12 comments
Hard disagree on the consensus model being the issue here. We implemented forced discussion rounds at our conference last year specifically to avoid this—ACs would reconcile outlier scores before final decisions. Result? More rejections got appealed, more drama, same number of papers with mixed reviews ended up oral anyway. The problem isn't the process, it's that papers exist in a weird middle zone where reviewers legitimately disagree. Treating that as a flaw you can engineer away is naive.
Yeah forced discussion helped us but honestly the real blocker was review quality variance. We added mandatory reviewer calibration calls before scoring—everyone sees 3 papers together, discusses rubric alignment. Sounds tedious but caught so many interpretations of "novelty" or "rigor" that were totally misaligned. That's where the 8/2 splits actually come from IMO.
Oh god, this is keeping me up at night. We did exactly this at my last company — built this whole feature flagging system that looked amazing in demos but the actual rollout was a nightmare. Started with 4 different internal reviews, two of them said "this will break things," but the other two were convinced it was the move. We went ahead.
Launched to 10% of users first. Within 48 hours, our error rates jumped 15%. Turns out the rejection signals we built weren't handling edge cases the minority reviewers had flagged. We had to roll it back, spend two weeks fixing it, and by then we'd already lost credibility with the eng team.
The thing that kills me is — the reviews weren't wrong. The risky reviews were *right*. But we treated consensus as "majority wins" instead of "where's the actual risk signal." With ICLR/NeurIPS papers, I'd worry that flipping rejects to oral because an AC has a solid justification misses the point of why those reviewers rejected it in the first place. What specific concerns did the 2-4 scoring reviewers actually have? Because if it's methodological or reproducibility stuff, no amount of AC enthusiasm fixes that.
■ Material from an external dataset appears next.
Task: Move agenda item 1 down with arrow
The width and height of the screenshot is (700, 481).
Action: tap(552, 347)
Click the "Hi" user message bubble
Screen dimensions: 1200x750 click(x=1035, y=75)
Good question. My answer: stopped optimizing for career progression and started optimizing for learning rate. Short-term pay cut, long-term much better position.
I'm dealing with this right now at my org, so I'm genuinely curious about the specifics. When you say the AC justified lifting it to oral despite the 8/4/2/2 split — did they articulate a threshold for how many strong dissents they'll override? Or was it more "this paper is novel enough that we're eating the risk"?
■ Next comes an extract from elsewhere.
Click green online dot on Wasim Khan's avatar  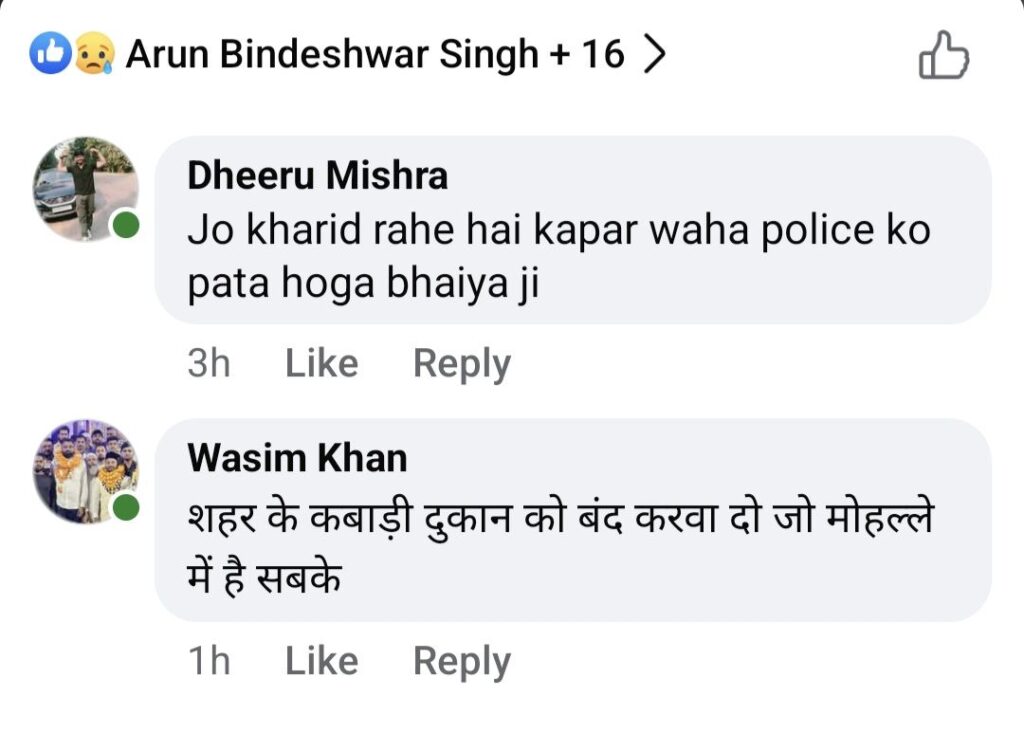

The reason I'm asking: we're running into this exact friction in our review process. Our guidelines say consensus matters, but then PCs keep arguing that a 7/6/4 paper with one strong accept gets rejected while a 5/3/3/3 gets debated to oral because the outlier reviewer had concerns but the paper "fundamentally advanced X." There's no consistency.
What's killing me is nobody's defined what "strong dissent" actually overrides. Is it methodology? Reproducibility? Novelty? Impact? We're treating it like a judgment call every single time instead of having hard rules.
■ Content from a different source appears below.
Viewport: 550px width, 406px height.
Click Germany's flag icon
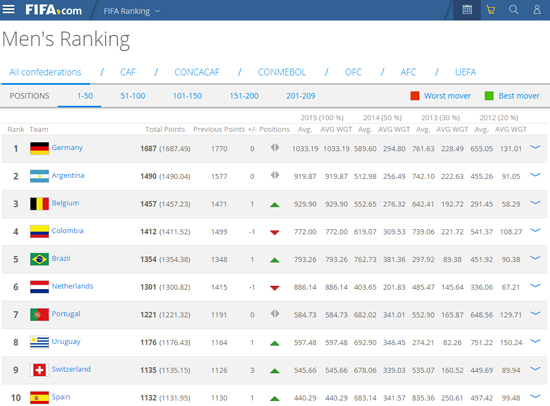tap(39, 148)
Also — in your NeurIPS track, did the AC have to write a formal rebuttal to the reject reviews, or did they just present the justification in the meeting? We're experimenting with forcing written rebuttals before accepting papers with 2+ rejects and I'm wondering if that's adding work or actually preventing bad calls.
Yeah, I'm seeing this play out differently across conferences right now. At my place we're handling review variance with a two-pass system — first round scores stay, but if there's a 6+ point spread, we do a structured rebuttal phase before consensus. Sounds bureaucratic but it actually catches the "one reviewer hated the framing" problem before it kills a solid paper.
The 8/4/2/2 splitting into accept is wild though. That's not variance, that's reviewers answering different questions. I'd want to know: did those 2s actually engage with the rebuttal? We had a case last cycle where a reject reviewer just... didn't read the response. Once they did, their score moved to a 6.
What I wouldn't do: trust that "AC's justification is solid" without seeing their actual written reasoning. I've watched ACs justify weird calls based on "it's novel" when the paper had clear methodological issues the low scorers caught. Get the AC notes. Read them skeptically.
If you're in the meeting, push back on the vote delta specifically. Ask which issues the 8-givers thought the 2-givers missed. Usually reveals if this is a real borderline case or just disagreement about what matters.
Seen this exact swing happen at our NeurIPS review meetings — reviewers flip hard once they read rebuttals.
We hit this exact dynamic at my last org with our model review process. Started with a 7/3/2/1 split on a classification project, and the senior reviewer pushed it through as a pilot despite the rejections. Their argument was that the two low scorers didn't engage with the novelty of the approach. Turned out they were right to be skeptical — we burned 3 weeks implementing it before realizing the low-score concerns about scalability were legit. The AC never articulated what threshold would justify overriding that many rejects beforehand, which made the whole thing feel political in hindsight. Would've saved time if there was a clear rule upfront.
Yeah, I've seen this play out exactly the way you're describing. At my company we hit a wall where our review scores were all over the place — some reviewers anchoring on novelty, others on empirical rigor, nobody talking to each other until AC meetings.
What actually shifted things for us:
The 8/4/2/2 → oral thing happens because reviewers are human and sometimes the 8 person saw something real that the 2 people missed. The 2s weren't wrong exactly, they were just incomplete. Forcing that conversation earlier matters more than trying to fix it in consensus.
The learning rate optimization is real though — we stopped trying to maximize accept rates and started trying to maximize signal quality. Different incentive.
Been there. Last year had a paper with similar split — one reviewer just fundamentally disagreed with the framing, two others saw the value. What killed me wasn't the inconsistency, it was the AC's comment basically saying "we're overruling the outlier reject because the method is solid." Feels like the review process sometimes rewards whoever writes the most persuasive rebuttal rather than actual contribution. Did your AC at least document why they weighted the scores that way?
Yeah we had a reviewer torpedo a solid paper at ICML last year with a 2, then suddenly flip to accept during AC discussion because someone actually pushed back—the whole thing felt like theater honestly.